* [REQUIRED ACTION]: The reply must consist of the entire listing, reproduced exactly.

* [EXERCISE DATA]:

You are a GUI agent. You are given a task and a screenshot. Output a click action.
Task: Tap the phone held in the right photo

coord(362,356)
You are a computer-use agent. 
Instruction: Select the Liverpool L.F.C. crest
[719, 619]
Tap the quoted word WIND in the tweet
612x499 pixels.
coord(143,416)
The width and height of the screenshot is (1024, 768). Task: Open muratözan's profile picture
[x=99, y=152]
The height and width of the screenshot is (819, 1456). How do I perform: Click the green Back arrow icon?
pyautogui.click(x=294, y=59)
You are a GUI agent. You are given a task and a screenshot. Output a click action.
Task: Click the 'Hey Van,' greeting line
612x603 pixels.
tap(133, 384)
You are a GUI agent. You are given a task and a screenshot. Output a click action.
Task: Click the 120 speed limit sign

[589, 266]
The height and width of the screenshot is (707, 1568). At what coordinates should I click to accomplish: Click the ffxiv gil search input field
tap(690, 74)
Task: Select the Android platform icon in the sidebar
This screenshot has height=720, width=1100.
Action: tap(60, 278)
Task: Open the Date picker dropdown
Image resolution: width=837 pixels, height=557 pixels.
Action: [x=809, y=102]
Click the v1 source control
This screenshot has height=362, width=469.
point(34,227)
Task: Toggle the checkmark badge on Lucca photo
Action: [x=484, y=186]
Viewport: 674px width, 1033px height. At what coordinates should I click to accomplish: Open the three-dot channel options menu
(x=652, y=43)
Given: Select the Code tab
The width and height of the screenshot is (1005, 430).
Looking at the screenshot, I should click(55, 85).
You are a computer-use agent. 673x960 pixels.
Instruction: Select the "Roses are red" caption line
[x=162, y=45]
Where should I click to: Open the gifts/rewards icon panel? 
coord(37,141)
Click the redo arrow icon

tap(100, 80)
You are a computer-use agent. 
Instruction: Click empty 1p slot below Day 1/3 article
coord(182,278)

* [YOUR SOLUTION]:
You are a GUI agent. You are given a task and a screenshot. Output a click action.
Task: Tap the phone held in the right photo

coord(362,356)
You are a computer-use agent. 
Instruction: Select the Liverpool L.F.C. crest
[719, 619]
Tap the quoted word WIND in the tweet
612x499 pixels.
coord(143,416)
The width and height of the screenshot is (1024, 768). Task: Open muratözan's profile picture
[x=99, y=152]
The height and width of the screenshot is (819, 1456). How do I perform: Click the green Back arrow icon?
pyautogui.click(x=294, y=59)
You are a GUI agent. You are given a task and a screenshot. Output a click action.
Task: Click the 'Hey Van,' greeting line
612x603 pixels.
tap(133, 384)
You are a GUI agent. You are given a task and a screenshot. Output a click action.
Task: Click the 120 speed limit sign

[589, 266]
The height and width of the screenshot is (707, 1568). At what coordinates should I click to accomplish: Click the ffxiv gil search input field
tap(690, 74)
Task: Select the Android platform icon in the sidebar
This screenshot has height=720, width=1100.
Action: tap(60, 278)
Task: Open the Date picker dropdown
Image resolution: width=837 pixels, height=557 pixels.
Action: [x=809, y=102]
Click the v1 source control
This screenshot has height=362, width=469.
point(34,227)
Task: Toggle the checkmark badge on Lucca photo
Action: [x=484, y=186]
Viewport: 674px width, 1033px height. At what coordinates should I click to accomplish: Open the three-dot channel options menu
(x=652, y=43)
Given: Select the Code tab
The width and height of the screenshot is (1005, 430).
Looking at the screenshot, I should click(55, 85).
You are a computer-use agent. 673x960 pixels.
Instruction: Select the "Roses are red" caption line
[x=162, y=45]
Where should I click to: Open the gifts/rewards icon panel? 
coord(37,141)
Click the redo arrow icon

tap(100, 80)
You are a computer-use agent. 
Instruction: Click empty 1p slot below Day 1/3 article
coord(182,278)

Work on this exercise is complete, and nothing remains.